When we first meet Priscilla, she is young, almost impossibly so. The impeccable Spaeny, who gives a star making turn here, both looks and sounds like she is a child, making the uncomfortable nature of what is happening brought to the forefront. Elordi just towers over her, his giant stature both adding to the initial awe that she has and then the eventual frightened state that she laid in for much of her marriage. It’s a dynamic built almost entirely on visual blocking and cues, as the dialogue indicates very little about Elvis’ intent. And why should it? Anyone should be able to pick up on the insidious nature of the relationship rather quickly if they are paying attention.

“She’s mature for her age”. “It’s still in high school”. “She looks like a kid”. These lines are everywhere in the first half of the picture, but it’s without self-reflection on the part of the people around Priscilla, who simply loan her around to Elvis without a second thought. And once the second half starts, with her officially living with him and getting married to him, the isolation begins and the outside world almost becomes a blur. All we see are the pink walls, the gates, the adoring fans outside, and her constant worries about Elvis’ possible infidelity (which Coppola wisely decides to leave a definite answer on whether or not they did happen). It’s a mental hellscape, an endless prison where her agency has been stripped away from her bit by bit and now she feels trapped and helpless.
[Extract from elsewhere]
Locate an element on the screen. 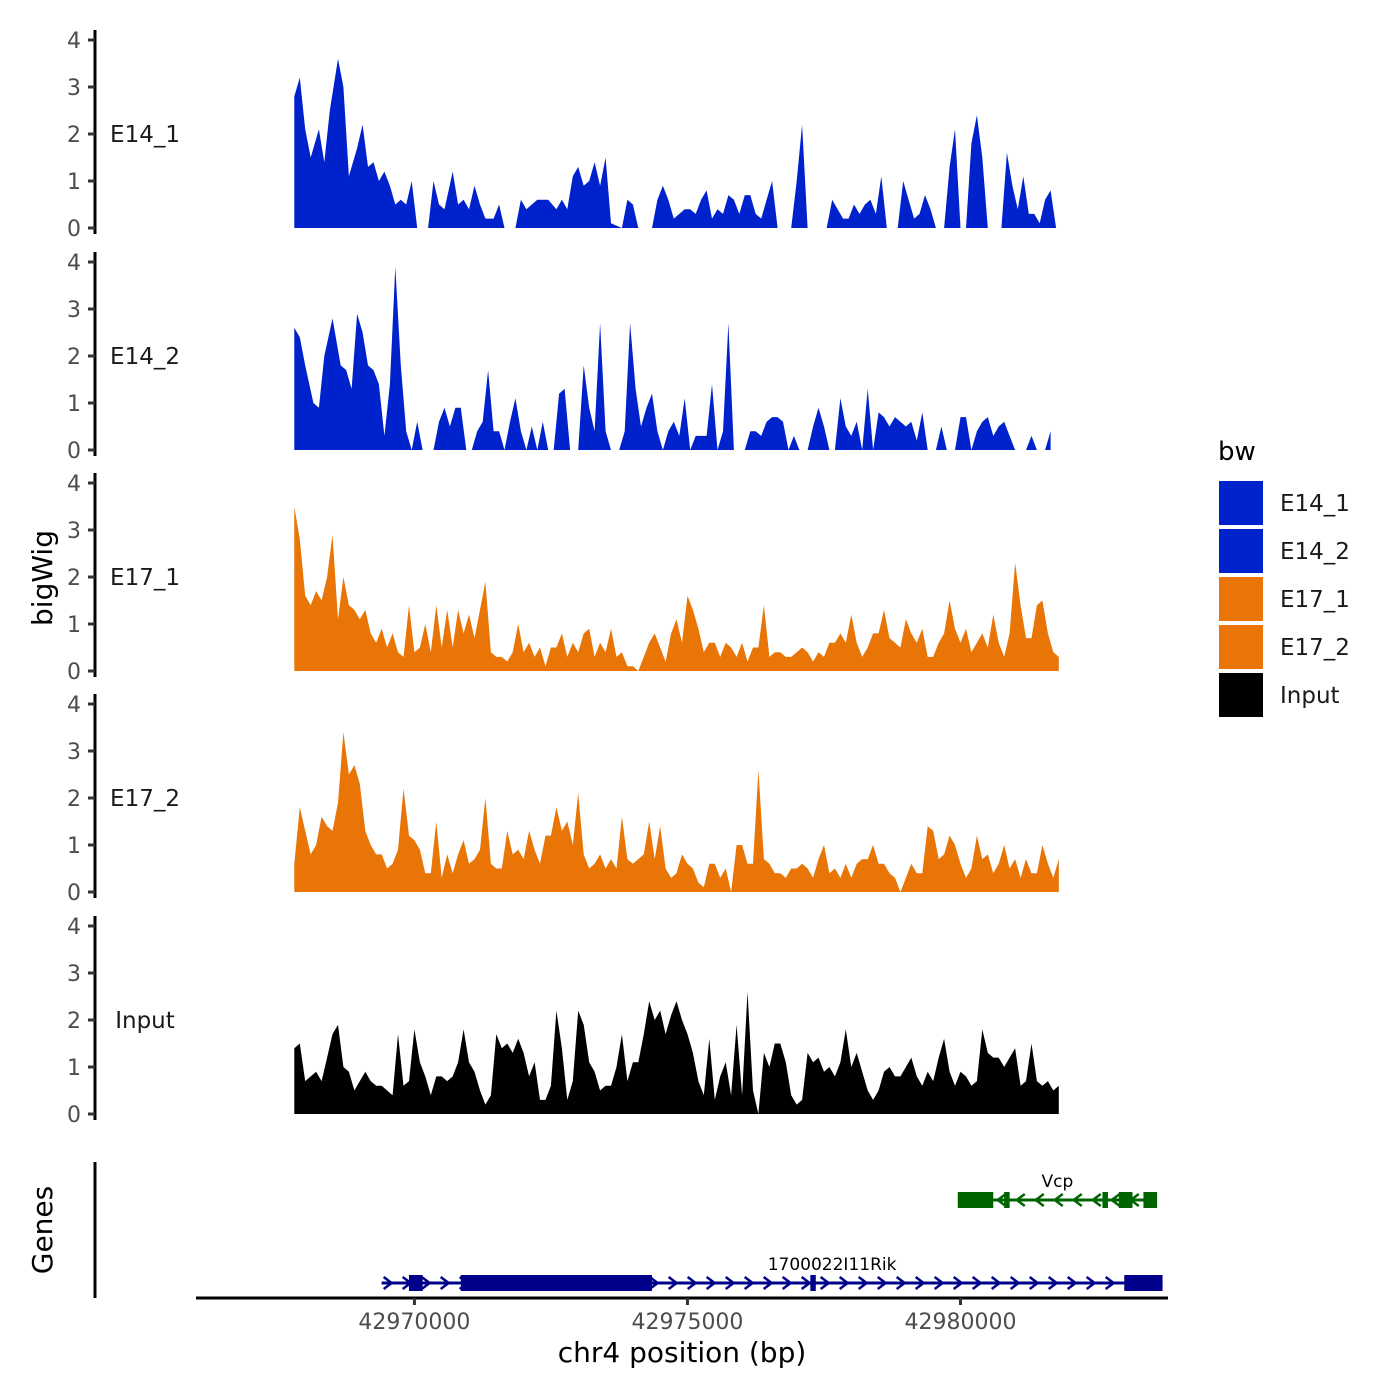 This screenshot has height=1400, width=1400. legend: bw E14_1 E14_2 E17_1 E17_2 Input is located at coordinates (1284, 578). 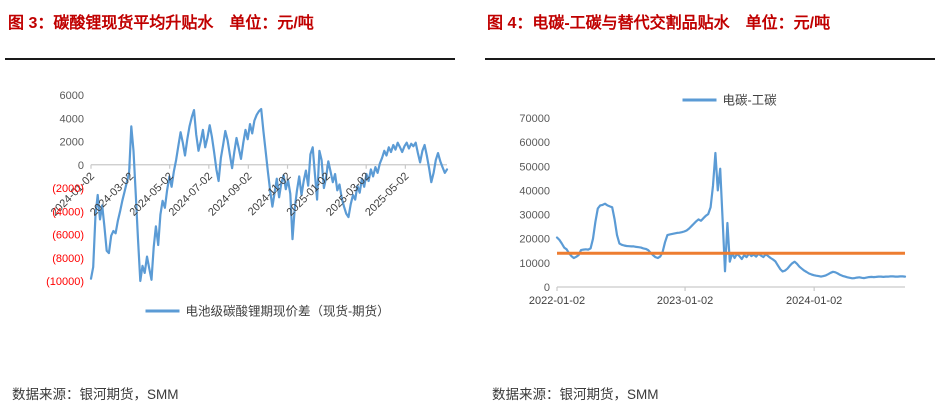 I want to click on y-axis-label: 70000, so click(x=534, y=119).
The decision to make Priscilla’s first real act of agency – the divorce from Elvis – the climax of the picture is an interesting one for a variety of reasons, but ultimately Coppola clearly wants the story to be about giving women some kind of agency. Once she leaves, Priscilla began doing what she wanted to do for the first time in her life, and the rest of it is “she lived happily ever after”. A ballsy choice, especially considering the divorce proceedings for the two were, both in this film and in reality, rather quick, painless, and surprisingly cordial, but one that fits into Coppola’s oeuvre rather well.

Coppola’s patient, gorgeous, and textured direction allows this to pop out with every frame, with the beautiful costume work and production design leaping out on screen. Coppola is consistently at her best when she gets to work with the mix of lavish on screen imagery and the lonely, sad figures that inhabit them, and Priscilla is up there with Marie Antoinette and Lost in Translation in that regard. Every shot looks like something from a painting that somebody found from the era, and while the lack of actual Elvis music is likely licensing related (not surprising considering the subject matter of the work), the actual music here, done by a variety of artists mimicking the sounds of the period and Elvis’ own music talents is a smart choice to help remove that barrier.

If Priscilla has one failing to it, it’s ultimately that, amidst Coppola’s surefire direction, the two magnetic lead performances at the front, and the lushish, grand look of the production, there is zero new information here that you can’t easily find on Google or Wikipedia, which is the standard issue with many biopics like this. Especially when compared to Oppenheimer from earlier in the year, which used it’s subject and biopic nature to create a full on sensorial experience, Priscilla plays it much more safe, and this is more clear once the third act hits and it almost rushes through some portions of the story – mainly things that were more extensively covered in Luhrmann’s film.

And going back to Luhrmann’s film, it’s possible that the two films are now impossibly linked – a double lengthed, 4 and a half hour portrait of one of the most legendary figures in recent American history. While some will gravitate to Luhrmann’s extravagance, I find himself increasingly on the side of Coppola’s Priscilla and how it handles it’s subject matter. It’s a major piece of work from her despite some small nitpicks, and if history will remember Coppola for anything I hope it’s for reclaiming the name of Priscilla Presley not as the wife of Elvis Presley or as the victim of Elvis Presley, but as simply that – Priscilla.